Data items:
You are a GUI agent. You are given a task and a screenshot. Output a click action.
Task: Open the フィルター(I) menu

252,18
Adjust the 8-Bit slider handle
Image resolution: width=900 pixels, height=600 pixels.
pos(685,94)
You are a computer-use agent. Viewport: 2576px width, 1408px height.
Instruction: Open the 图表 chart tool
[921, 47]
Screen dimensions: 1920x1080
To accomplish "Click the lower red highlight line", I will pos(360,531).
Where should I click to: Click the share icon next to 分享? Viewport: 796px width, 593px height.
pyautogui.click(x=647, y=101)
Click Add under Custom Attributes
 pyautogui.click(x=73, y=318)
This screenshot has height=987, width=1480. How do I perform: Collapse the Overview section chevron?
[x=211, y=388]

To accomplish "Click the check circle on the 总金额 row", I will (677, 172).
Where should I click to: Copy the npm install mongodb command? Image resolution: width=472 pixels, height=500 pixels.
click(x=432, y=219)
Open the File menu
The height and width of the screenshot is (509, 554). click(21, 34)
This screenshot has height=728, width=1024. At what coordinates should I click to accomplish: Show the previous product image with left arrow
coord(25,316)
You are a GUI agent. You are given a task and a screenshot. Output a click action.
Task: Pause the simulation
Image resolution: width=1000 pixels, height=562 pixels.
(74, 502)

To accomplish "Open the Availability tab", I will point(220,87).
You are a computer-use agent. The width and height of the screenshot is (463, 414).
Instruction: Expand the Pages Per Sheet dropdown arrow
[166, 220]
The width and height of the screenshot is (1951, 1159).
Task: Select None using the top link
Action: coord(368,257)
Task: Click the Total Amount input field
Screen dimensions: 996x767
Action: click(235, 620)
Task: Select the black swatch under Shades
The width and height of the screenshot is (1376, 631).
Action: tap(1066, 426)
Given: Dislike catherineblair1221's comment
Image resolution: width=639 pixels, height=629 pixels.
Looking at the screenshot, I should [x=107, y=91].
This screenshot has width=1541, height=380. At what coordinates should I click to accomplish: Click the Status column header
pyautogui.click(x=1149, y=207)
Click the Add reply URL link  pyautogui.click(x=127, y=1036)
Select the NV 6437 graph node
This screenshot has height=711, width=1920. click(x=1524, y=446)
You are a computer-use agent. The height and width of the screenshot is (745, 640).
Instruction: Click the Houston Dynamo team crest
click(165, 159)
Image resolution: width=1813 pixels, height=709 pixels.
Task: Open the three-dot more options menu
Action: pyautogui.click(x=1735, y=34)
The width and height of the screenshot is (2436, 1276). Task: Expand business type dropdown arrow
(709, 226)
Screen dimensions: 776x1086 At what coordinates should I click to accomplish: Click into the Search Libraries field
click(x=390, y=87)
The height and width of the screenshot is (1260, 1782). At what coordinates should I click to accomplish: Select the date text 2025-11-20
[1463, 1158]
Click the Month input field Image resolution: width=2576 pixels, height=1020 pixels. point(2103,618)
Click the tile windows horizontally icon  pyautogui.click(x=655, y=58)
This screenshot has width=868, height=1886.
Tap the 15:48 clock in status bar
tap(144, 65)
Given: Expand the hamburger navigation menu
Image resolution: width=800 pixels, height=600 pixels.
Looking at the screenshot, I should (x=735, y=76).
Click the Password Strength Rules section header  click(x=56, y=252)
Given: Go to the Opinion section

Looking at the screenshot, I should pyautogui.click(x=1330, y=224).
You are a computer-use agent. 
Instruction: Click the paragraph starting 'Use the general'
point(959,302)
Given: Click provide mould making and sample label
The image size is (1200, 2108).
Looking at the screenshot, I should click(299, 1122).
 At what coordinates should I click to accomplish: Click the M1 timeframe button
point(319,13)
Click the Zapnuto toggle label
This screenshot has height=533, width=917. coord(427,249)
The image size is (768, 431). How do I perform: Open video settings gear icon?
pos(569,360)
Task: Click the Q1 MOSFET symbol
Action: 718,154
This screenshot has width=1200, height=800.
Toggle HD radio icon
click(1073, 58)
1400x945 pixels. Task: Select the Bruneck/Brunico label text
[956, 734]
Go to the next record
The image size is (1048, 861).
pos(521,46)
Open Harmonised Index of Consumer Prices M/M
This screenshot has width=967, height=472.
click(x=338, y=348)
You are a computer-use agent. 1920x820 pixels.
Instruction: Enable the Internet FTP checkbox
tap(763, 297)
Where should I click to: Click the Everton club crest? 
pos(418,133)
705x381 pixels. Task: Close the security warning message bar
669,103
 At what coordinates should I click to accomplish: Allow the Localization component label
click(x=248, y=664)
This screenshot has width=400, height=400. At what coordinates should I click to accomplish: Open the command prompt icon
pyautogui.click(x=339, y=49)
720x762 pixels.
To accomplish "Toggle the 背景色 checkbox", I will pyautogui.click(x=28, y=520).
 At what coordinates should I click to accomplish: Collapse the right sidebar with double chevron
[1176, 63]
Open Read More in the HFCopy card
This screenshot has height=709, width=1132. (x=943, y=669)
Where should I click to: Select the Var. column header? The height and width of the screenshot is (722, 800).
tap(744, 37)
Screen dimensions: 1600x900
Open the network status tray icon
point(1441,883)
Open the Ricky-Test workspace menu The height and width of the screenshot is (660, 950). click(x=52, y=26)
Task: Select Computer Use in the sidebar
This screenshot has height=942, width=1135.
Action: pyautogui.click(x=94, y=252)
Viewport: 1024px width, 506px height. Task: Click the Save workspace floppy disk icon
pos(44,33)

Exercise description: For every line of the records that has the word "will" in it, make a copy.

Task solution:
To accomplish "Click the lower red highlight line", I will pos(360,531).
To accomplish "Click the check circle on the 总金额 row", I will (677, 172).
To accomplish "Open the Availability tab", I will point(220,87).
To accomplish "Toggle the 背景色 checkbox", I will pyautogui.click(x=28, y=520).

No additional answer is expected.